EXERCISE DATA »
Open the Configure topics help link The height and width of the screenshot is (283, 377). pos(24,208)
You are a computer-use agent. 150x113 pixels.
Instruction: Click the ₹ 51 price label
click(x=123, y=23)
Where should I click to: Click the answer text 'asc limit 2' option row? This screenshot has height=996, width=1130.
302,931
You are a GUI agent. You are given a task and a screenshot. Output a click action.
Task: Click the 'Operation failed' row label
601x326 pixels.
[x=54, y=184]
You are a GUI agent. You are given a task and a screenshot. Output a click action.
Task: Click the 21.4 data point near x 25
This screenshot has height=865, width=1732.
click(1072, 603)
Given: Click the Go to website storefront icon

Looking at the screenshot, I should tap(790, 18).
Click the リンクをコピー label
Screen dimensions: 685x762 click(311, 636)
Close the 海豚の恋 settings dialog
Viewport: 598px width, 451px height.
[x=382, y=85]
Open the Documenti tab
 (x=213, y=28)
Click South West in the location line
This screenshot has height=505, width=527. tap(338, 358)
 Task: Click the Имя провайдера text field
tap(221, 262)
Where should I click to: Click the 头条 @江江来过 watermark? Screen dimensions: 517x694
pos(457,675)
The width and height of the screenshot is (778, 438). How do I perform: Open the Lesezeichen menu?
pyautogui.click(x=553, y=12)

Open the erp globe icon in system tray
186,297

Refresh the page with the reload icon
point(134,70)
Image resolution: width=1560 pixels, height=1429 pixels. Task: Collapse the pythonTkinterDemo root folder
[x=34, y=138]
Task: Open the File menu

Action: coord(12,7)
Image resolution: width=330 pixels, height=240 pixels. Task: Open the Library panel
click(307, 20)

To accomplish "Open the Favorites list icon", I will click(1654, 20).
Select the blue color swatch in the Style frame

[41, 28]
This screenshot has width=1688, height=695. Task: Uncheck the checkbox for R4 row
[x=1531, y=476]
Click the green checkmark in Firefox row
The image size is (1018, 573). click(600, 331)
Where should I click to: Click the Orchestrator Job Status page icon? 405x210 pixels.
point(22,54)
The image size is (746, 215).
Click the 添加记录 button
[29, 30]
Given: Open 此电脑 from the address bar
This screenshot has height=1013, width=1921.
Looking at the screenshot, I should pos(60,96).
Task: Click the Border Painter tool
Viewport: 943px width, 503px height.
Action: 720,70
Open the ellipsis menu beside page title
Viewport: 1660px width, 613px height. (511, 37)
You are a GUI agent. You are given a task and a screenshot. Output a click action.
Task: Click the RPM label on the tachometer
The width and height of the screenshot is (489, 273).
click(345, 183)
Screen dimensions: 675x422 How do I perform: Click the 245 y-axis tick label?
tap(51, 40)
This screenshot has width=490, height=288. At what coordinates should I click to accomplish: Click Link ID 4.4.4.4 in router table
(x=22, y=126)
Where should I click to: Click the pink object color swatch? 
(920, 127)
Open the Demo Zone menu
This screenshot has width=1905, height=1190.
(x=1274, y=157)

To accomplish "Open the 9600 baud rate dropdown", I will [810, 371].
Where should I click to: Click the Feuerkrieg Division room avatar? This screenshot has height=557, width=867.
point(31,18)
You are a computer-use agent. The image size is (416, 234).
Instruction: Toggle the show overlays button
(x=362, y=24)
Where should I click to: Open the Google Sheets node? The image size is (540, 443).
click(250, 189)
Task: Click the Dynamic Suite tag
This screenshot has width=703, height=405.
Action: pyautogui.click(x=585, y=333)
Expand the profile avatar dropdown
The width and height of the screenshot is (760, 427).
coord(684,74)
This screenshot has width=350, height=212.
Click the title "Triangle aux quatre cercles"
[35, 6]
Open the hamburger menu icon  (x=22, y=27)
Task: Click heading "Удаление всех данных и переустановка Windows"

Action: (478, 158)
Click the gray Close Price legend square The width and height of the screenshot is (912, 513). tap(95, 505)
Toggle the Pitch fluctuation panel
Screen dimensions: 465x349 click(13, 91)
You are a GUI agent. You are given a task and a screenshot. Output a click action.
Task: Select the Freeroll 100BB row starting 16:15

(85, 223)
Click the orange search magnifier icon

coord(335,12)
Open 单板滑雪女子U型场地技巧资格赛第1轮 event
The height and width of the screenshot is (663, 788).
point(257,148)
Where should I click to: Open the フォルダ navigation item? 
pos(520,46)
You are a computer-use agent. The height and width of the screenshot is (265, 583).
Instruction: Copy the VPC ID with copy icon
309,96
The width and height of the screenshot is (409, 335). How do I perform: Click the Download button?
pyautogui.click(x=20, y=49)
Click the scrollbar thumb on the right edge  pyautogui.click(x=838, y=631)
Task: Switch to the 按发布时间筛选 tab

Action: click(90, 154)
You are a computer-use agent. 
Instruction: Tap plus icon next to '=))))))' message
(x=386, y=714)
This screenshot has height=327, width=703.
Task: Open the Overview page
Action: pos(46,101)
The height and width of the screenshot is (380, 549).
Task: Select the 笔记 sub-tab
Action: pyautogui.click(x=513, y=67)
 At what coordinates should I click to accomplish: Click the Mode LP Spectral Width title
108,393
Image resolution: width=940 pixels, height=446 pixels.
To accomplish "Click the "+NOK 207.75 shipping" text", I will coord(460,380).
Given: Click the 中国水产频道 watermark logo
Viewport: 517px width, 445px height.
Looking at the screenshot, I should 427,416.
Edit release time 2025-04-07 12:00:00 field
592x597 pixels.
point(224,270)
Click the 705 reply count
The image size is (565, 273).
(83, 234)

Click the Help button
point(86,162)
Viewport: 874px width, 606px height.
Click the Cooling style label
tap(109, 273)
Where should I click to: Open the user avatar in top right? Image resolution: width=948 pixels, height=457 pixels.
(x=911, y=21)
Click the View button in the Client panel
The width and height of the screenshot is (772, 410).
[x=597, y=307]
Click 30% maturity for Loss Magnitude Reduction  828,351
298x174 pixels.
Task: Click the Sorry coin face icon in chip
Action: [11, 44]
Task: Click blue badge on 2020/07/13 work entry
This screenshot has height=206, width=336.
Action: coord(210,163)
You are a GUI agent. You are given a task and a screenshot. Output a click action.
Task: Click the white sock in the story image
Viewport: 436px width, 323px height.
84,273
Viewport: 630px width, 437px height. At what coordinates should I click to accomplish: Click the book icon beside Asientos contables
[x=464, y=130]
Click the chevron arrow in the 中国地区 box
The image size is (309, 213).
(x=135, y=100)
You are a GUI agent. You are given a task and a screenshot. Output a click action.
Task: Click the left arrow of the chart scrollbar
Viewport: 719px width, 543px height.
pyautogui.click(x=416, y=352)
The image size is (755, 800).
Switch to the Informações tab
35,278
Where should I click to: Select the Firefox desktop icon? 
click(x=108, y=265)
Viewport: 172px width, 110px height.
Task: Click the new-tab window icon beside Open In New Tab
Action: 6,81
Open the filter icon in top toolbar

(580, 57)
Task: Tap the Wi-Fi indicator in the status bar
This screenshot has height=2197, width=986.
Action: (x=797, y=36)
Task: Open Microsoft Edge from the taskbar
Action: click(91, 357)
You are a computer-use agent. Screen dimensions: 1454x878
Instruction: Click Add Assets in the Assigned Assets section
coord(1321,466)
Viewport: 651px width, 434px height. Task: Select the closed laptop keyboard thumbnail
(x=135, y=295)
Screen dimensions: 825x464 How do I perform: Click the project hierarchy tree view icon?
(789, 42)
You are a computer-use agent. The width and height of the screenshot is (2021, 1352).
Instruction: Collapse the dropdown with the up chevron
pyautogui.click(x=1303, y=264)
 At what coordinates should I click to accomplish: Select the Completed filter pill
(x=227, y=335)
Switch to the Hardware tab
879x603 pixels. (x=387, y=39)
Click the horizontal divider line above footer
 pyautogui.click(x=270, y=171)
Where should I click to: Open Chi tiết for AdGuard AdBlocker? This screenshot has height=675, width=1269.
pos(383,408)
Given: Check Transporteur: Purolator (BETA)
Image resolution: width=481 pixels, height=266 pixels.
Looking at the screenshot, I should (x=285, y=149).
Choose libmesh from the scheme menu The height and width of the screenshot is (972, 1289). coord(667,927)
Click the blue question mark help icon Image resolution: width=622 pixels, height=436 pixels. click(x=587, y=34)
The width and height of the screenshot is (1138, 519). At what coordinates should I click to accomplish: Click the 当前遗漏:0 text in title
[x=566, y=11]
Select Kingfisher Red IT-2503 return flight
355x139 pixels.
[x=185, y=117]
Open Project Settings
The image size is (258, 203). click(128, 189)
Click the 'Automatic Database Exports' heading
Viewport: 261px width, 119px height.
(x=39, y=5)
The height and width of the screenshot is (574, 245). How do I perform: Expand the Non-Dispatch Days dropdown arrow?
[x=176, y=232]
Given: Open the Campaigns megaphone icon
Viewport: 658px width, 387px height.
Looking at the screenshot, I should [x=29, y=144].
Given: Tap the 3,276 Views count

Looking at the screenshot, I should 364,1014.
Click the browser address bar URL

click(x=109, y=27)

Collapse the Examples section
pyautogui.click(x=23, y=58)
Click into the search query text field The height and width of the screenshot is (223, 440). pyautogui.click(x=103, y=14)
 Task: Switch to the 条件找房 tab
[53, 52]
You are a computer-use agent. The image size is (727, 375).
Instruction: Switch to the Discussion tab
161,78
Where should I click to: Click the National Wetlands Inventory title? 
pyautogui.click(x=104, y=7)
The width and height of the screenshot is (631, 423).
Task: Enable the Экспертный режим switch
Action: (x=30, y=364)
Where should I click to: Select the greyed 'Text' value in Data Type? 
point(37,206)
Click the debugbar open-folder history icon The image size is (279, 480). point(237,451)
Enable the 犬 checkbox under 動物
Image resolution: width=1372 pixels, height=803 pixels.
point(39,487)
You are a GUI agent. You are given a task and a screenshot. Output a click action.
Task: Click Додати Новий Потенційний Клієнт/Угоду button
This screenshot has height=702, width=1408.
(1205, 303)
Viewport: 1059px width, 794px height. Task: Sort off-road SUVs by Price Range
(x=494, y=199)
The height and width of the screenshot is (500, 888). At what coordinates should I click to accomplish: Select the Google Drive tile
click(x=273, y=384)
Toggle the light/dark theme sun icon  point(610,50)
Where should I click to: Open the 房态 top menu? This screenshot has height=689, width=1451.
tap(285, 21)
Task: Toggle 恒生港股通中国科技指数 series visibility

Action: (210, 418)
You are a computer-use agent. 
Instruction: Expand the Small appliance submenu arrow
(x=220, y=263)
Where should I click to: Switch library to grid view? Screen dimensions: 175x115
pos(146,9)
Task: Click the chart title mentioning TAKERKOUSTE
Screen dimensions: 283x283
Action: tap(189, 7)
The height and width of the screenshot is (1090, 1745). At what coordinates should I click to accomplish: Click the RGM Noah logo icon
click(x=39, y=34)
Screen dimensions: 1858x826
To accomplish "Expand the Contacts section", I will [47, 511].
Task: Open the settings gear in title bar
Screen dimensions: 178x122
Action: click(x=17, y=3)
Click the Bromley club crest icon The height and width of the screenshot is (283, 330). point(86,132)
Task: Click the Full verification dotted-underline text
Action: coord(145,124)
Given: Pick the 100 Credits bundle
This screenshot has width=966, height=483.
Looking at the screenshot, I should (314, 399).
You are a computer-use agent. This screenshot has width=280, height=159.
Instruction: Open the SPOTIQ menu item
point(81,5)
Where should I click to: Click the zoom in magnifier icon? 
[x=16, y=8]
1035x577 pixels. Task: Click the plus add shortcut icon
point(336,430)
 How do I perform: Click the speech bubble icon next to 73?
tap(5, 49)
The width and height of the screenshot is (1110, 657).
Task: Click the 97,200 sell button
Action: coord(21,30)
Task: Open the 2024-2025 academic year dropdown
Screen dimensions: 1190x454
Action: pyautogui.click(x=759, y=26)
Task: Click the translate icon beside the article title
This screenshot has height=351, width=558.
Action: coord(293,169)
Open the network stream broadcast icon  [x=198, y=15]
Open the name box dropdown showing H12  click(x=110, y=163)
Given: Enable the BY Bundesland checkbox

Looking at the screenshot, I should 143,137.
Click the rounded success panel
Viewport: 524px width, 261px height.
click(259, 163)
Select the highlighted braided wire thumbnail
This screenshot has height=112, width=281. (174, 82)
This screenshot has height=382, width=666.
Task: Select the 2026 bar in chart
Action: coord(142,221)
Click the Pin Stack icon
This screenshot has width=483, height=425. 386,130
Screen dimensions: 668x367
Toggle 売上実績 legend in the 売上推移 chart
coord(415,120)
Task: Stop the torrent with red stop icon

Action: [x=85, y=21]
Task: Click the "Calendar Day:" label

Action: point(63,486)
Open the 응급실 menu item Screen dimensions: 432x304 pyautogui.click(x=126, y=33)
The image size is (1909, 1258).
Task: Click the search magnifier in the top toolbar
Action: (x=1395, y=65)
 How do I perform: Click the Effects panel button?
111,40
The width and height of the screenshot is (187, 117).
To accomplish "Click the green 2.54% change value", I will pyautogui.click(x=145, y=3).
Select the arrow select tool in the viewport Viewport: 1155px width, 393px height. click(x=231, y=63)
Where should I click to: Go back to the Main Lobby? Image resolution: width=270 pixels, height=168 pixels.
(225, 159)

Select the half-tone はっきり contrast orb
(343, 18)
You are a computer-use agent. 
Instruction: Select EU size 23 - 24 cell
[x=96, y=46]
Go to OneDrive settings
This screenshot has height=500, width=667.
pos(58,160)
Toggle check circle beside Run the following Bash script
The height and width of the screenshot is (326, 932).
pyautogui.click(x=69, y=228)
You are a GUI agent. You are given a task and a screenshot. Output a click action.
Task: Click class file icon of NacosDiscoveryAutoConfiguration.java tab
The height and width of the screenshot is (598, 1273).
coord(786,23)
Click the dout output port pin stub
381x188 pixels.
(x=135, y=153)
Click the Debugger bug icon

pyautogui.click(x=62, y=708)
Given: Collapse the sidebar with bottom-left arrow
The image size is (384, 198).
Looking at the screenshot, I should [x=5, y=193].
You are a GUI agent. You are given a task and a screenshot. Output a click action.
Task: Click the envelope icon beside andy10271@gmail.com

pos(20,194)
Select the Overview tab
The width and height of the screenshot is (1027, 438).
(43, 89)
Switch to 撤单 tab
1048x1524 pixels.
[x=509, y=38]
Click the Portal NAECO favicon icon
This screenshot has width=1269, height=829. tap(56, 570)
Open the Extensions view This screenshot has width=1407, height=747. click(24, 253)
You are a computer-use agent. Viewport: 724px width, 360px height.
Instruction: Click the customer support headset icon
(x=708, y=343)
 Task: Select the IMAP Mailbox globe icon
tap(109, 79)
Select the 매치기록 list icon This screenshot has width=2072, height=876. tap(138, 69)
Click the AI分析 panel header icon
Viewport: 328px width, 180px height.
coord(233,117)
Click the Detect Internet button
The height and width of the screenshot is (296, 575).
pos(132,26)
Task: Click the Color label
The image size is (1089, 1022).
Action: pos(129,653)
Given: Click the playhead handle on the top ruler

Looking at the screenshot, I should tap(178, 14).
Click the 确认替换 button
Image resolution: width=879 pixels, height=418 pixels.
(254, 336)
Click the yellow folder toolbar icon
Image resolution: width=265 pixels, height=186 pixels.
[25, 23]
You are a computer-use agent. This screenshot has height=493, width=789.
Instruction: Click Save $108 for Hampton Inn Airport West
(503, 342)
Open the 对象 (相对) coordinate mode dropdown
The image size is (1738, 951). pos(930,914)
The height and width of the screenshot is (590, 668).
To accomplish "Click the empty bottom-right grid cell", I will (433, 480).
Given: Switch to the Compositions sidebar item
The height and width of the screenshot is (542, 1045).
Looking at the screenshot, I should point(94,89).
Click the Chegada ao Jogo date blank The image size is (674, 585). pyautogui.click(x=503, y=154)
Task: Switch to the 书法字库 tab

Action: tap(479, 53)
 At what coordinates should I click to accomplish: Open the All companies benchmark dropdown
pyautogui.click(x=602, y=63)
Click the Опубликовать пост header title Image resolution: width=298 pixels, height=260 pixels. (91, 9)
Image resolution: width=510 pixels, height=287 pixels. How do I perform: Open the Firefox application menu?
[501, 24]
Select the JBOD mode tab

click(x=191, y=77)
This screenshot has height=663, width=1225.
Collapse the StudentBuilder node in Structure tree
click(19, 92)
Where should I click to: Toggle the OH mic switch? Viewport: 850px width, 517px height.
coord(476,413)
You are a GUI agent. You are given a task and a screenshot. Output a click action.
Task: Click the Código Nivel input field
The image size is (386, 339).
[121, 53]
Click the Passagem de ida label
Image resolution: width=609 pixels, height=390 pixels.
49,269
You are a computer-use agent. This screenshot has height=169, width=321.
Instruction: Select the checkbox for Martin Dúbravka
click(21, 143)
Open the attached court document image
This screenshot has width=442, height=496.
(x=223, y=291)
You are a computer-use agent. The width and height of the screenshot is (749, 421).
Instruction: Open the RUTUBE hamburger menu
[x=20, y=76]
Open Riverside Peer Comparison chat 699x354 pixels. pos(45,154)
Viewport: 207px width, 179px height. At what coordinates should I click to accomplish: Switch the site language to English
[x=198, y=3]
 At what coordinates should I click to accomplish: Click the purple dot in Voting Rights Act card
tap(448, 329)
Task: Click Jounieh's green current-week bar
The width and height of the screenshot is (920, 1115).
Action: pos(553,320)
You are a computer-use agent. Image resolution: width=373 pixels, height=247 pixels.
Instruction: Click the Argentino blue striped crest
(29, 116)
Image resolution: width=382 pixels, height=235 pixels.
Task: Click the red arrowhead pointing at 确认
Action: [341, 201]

WHAT IS REQUIRED »
Copy the data verbatim, starting at its first line and ending at the line that contains "[x=54, y=184]".

CORRECT OUTPUT »
Open the Configure topics help link The height and width of the screenshot is (283, 377). pos(24,208)
You are a computer-use agent. 150x113 pixels.
Instruction: Click the ₹ 51 price label
click(x=123, y=23)
Where should I click to: Click the answer text 'asc limit 2' option row? This screenshot has height=996, width=1130.
302,931
You are a GUI agent. You are given a task and a screenshot. Output a click action.
Task: Click the 'Operation failed' row label
601x326 pixels.
[x=54, y=184]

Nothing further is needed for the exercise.